▸ **Stated exercise**: Reproduce every line of the material below without any alteration.

[Data on locating visible targets]
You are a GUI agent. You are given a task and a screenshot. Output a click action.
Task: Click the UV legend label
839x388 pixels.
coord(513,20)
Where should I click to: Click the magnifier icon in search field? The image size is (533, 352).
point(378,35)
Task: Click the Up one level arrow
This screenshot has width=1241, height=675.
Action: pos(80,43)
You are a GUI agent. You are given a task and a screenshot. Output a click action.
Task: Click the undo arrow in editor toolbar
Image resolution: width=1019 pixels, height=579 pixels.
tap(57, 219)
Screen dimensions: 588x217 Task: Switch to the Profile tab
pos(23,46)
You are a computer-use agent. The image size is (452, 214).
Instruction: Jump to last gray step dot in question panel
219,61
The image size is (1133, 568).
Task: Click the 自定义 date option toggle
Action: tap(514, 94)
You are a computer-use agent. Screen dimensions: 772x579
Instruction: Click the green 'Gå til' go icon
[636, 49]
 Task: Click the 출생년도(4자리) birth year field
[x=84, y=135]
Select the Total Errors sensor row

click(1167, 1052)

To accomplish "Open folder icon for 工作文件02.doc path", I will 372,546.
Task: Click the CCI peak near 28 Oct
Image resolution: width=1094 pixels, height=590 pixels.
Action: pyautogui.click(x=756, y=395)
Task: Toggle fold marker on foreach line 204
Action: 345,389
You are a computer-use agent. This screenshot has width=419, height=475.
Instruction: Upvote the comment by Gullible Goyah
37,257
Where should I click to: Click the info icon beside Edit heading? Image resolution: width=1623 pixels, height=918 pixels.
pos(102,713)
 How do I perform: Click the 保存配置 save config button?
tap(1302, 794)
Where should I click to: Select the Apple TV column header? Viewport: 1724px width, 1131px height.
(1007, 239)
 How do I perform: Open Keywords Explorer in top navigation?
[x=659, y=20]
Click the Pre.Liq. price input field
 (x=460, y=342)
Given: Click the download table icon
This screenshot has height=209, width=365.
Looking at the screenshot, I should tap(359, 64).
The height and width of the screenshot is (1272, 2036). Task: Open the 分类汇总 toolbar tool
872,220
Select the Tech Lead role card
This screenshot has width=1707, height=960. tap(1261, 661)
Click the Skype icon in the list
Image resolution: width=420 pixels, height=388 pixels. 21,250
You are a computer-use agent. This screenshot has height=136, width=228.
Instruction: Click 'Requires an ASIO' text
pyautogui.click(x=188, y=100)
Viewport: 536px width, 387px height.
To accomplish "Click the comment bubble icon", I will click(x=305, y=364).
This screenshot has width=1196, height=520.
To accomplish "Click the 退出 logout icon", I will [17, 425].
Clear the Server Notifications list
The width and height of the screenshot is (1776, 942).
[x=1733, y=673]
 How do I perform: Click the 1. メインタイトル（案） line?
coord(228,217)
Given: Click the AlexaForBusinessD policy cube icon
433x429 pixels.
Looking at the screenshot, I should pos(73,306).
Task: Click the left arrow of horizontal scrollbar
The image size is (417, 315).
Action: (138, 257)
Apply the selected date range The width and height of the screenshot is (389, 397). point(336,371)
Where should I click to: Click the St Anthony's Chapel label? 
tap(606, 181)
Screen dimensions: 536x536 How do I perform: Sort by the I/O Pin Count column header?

▸ **Task output**:
You are a GUI agent. You are given a task and a screenshot. Output a click action.
Task: Click the UV legend label
839x388 pixels.
coord(513,20)
Where should I click to: Click the magnifier icon in search field? The image size is (533, 352).
point(378,35)
Task: Click the Up one level arrow
This screenshot has width=1241, height=675.
Action: pos(80,43)
You are a GUI agent. You are given a task and a screenshot. Output a click action.
Task: Click the undo arrow in editor toolbar
Image resolution: width=1019 pixels, height=579 pixels.
tap(57, 219)
Screen dimensions: 588x217 Task: Switch to the Profile tab
pos(23,46)
You are a computer-use agent. The image size is (452, 214).
Instruction: Jump to last gray step dot in question panel
219,61
The image size is (1133, 568).
Task: Click the 自定义 date option toggle
Action: tap(514, 94)
You are a computer-use agent. Screen dimensions: 772x579
Instruction: Click the green 'Gå til' go icon
[636, 49]
 Task: Click the 출생년도(4자리) birth year field
[x=84, y=135]
Select the Total Errors sensor row

click(1167, 1052)

To accomplish "Open folder icon for 工作文件02.doc path", I will 372,546.
Task: Click the CCI peak near 28 Oct
Image resolution: width=1094 pixels, height=590 pixels.
Action: pyautogui.click(x=756, y=395)
Task: Toggle fold marker on foreach line 204
Action: 345,389
You are a computer-use agent. This screenshot has width=419, height=475.
Instruction: Upvote the comment by Gullible Goyah
37,257
Where should I click to: Click the info icon beside Edit heading? Image resolution: width=1623 pixels, height=918 pixels.
pos(102,713)
 How do I perform: Click the 保存配置 save config button?
tap(1302, 794)
Where should I click to: Select the Apple TV column header? Viewport: 1724px width, 1131px height.
(1007, 239)
 How do I perform: Open Keywords Explorer in top navigation?
[x=659, y=20]
Click the Pre.Liq. price input field
 (x=460, y=342)
Given: Click the download table icon
This screenshot has height=209, width=365.
Looking at the screenshot, I should tap(359, 64).
The height and width of the screenshot is (1272, 2036). Task: Open the 分类汇总 toolbar tool
872,220
Select the Tech Lead role card
This screenshot has width=1707, height=960. tap(1261, 661)
Click the Skype icon in the list
Image resolution: width=420 pixels, height=388 pixels. 21,250
You are a computer-use agent. This screenshot has height=136, width=228.
Instruction: Click 'Requires an ASIO' text
pyautogui.click(x=188, y=100)
Viewport: 536px width, 387px height.
To accomplish "Click the comment bubble icon", I will click(x=305, y=364).
This screenshot has width=1196, height=520.
To accomplish "Click the 退出 logout icon", I will [17, 425].
Clear the Server Notifications list
The width and height of the screenshot is (1776, 942).
[x=1733, y=673]
 How do I perform: Click the 1. メインタイトル（案） line?
coord(228,217)
Given: Click the AlexaForBusinessD policy cube icon
433x429 pixels.
Looking at the screenshot, I should pos(73,306).
Task: Click the left arrow of horizontal scrollbar
The image size is (417, 315).
Action: (138, 257)
Apply the selected date range The width and height of the screenshot is (389, 397). point(336,371)
Where should I click to: Click the St Anthony's Chapel label? 
tap(606, 181)
Screen dimensions: 536x536 How do I perform: Sort by the I/O Pin Count column header?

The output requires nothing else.